Privacy regulation enforcement can’t be industry funded: FAAA

Industry levies have become a significant source of tension for financial advisers in recent years, initially raising ire in 2023 when the federal government lifted the freeze on the ASIC levy and the cost to advisers skyrocketed.

When ASIC announced its 2023–24 funding estimate in June, the figure hit $48.4 million, which is to be divided among a total of 2,766 AFS licensees encompassing 15,371 advisers. As such, the levy will amount to a minimum $1,500 plus $2,878 per adviser.

Throw on the cost of the Compensation Scheme of Last Resort (CSLR), and advisers are looking at in excess of $4,000 each per year to fund their own regulation.

However, government as a whole considers industry funding of this function to be par for the course.

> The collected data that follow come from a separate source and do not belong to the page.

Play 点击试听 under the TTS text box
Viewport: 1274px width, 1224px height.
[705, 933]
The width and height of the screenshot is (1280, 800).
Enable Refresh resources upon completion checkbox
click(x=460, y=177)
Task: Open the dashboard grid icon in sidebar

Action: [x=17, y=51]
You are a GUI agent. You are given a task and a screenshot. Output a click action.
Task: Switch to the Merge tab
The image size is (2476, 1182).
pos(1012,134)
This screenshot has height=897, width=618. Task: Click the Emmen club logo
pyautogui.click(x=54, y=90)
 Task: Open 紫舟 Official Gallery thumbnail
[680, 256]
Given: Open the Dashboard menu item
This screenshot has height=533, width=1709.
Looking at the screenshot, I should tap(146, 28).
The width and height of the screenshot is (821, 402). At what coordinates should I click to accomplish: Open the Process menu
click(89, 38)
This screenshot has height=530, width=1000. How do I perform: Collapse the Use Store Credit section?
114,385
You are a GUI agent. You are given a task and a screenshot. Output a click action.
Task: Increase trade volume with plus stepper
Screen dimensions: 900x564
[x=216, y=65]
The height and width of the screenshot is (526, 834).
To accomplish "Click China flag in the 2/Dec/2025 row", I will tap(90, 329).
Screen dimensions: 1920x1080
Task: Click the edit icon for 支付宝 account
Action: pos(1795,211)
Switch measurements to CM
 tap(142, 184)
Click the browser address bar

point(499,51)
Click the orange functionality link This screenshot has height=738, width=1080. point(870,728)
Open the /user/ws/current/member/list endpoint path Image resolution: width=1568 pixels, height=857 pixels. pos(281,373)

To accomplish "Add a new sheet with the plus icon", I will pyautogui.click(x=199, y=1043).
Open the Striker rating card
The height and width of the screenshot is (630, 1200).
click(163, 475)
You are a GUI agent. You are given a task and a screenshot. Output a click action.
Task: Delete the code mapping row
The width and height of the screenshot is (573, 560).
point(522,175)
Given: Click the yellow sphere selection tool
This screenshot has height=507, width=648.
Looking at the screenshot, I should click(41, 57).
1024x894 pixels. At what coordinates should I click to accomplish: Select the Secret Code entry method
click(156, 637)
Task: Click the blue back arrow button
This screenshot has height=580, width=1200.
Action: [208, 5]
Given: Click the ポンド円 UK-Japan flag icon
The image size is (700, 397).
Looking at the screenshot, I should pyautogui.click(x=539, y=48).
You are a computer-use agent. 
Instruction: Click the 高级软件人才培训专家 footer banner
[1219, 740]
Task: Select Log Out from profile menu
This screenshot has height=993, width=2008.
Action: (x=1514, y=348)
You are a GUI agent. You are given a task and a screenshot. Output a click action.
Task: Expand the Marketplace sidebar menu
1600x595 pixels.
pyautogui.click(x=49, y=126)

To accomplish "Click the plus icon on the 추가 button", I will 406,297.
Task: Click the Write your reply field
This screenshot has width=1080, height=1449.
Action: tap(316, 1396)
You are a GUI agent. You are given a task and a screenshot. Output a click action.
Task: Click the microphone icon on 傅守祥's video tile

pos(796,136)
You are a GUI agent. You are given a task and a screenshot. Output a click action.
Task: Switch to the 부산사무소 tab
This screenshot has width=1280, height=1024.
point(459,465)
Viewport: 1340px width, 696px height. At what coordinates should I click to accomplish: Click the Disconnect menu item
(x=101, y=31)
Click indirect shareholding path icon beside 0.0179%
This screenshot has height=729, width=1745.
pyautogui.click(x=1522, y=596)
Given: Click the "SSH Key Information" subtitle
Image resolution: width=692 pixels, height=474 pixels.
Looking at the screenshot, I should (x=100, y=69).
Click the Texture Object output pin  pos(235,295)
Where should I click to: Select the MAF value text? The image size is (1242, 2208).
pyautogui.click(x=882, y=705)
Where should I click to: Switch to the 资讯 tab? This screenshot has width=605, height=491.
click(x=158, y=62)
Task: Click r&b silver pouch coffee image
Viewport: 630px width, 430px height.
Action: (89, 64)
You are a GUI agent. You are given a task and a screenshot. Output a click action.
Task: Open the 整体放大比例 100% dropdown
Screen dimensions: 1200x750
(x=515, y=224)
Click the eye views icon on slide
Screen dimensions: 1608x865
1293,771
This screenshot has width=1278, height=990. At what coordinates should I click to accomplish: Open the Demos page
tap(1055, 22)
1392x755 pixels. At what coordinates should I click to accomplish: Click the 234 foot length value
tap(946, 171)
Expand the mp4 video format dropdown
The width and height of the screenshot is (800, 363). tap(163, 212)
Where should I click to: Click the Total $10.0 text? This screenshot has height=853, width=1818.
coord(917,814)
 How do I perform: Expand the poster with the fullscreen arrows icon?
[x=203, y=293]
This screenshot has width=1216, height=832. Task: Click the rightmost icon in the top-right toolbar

Speaking at an Association of Independently Owned Financial Professionals’ (AIOFP) Canberra Conference late last year, for instance, Minister for Financial Services Stephen Jones emphasised that “we’ve got an industry funding model right across the board, not just for financial advisers”.

One area that shouldn’t be hit with this model, according to the Financial Advice Association Australia (FAAA), is the work of the Office of the Australian Information Commissioner.

In its submission to the Senate legal and constitutional affairs committee inquiry into the Privacy and Other Legislation Amendment Bill 2024, the FAAA stressed that while it is vital that the OAIC’s work is properly funded, “we would caution against the use of industry funding for the OAIC”.

A key consideration against this measure, it said, is that the breadth of economic activity where personal data is utilised is so extensive, “it is not clear how this could be effectively targeted or apportioned”.

“This is likely to also increase the costs of trading for small businesses, where the regulatory burden already falls disproportionately,” the FAAA added.

“This would impose a double cost for businesses incurring increased compliance expense plus an industry levy. Any industry levy would flow through to increase the cost of services for consumers.”

Privacy Act amendments must be ‘fit for purpose’

Despite concerns around the possibility of further cost impositions, the FAAA said it broadly supports the amendments to the Privacy Act framework contained in the bill.

However, it also cautioned against imposing strict rules without considering the impact they could have on small businesses, such as financial advisers.

“Financial advice is one of the most tightly regulated professions in Australia,” the FAAA said.

“Due to the high existing regulatory burden, the cost impact on financial advisers and the knock-on cost for consumers, we would urge that a cautious approach is taken before additional regulations are imposed.”

The association also expressed concerns that the updates fail to “keep pace” with the rapidly changing technological developments in data gathering and processing.

“By way of example, many financial advisers are adopting technology to assist with day-to-day planning activities, which inevitably involve the handling of client personal and sensitive data,” the submission explained.

“As in many sectors, it is becoming more and more common for AI tools to be used to record client meetings and transcribe these into file notes. Given the breadth and often sensitive nature of client data disclosed during client meetings, the use of AI software for this task, whilst enabling advisers to both deliver a higher quality service and also help more clients, has clear privacy implications – not least being the incidental disclosure of the client’s information to the AI provider.

“A clarifying framework in relation to this and other technology uses – perhaps in a similar way to the mechanism for identifying third countries deemed to have equivalent data security and privacy regimes – is necessary and is an example of a key area to support sectors across the economy, but which is not clearly addressed by the proposed changes.”

Ultimately, the FAAA said, protecting consumer data is becoming an “increasingly complex” task within the evolving technological environment.

“While technology advancements assist in the protection of Australians’ personal and sensitive data, it can also expose consumers to unknown vulnerabilities and the risk of data breaches,” the submission said.

“The legislative framework must be flexible to keep pace with future privacy protection advancements and risks.”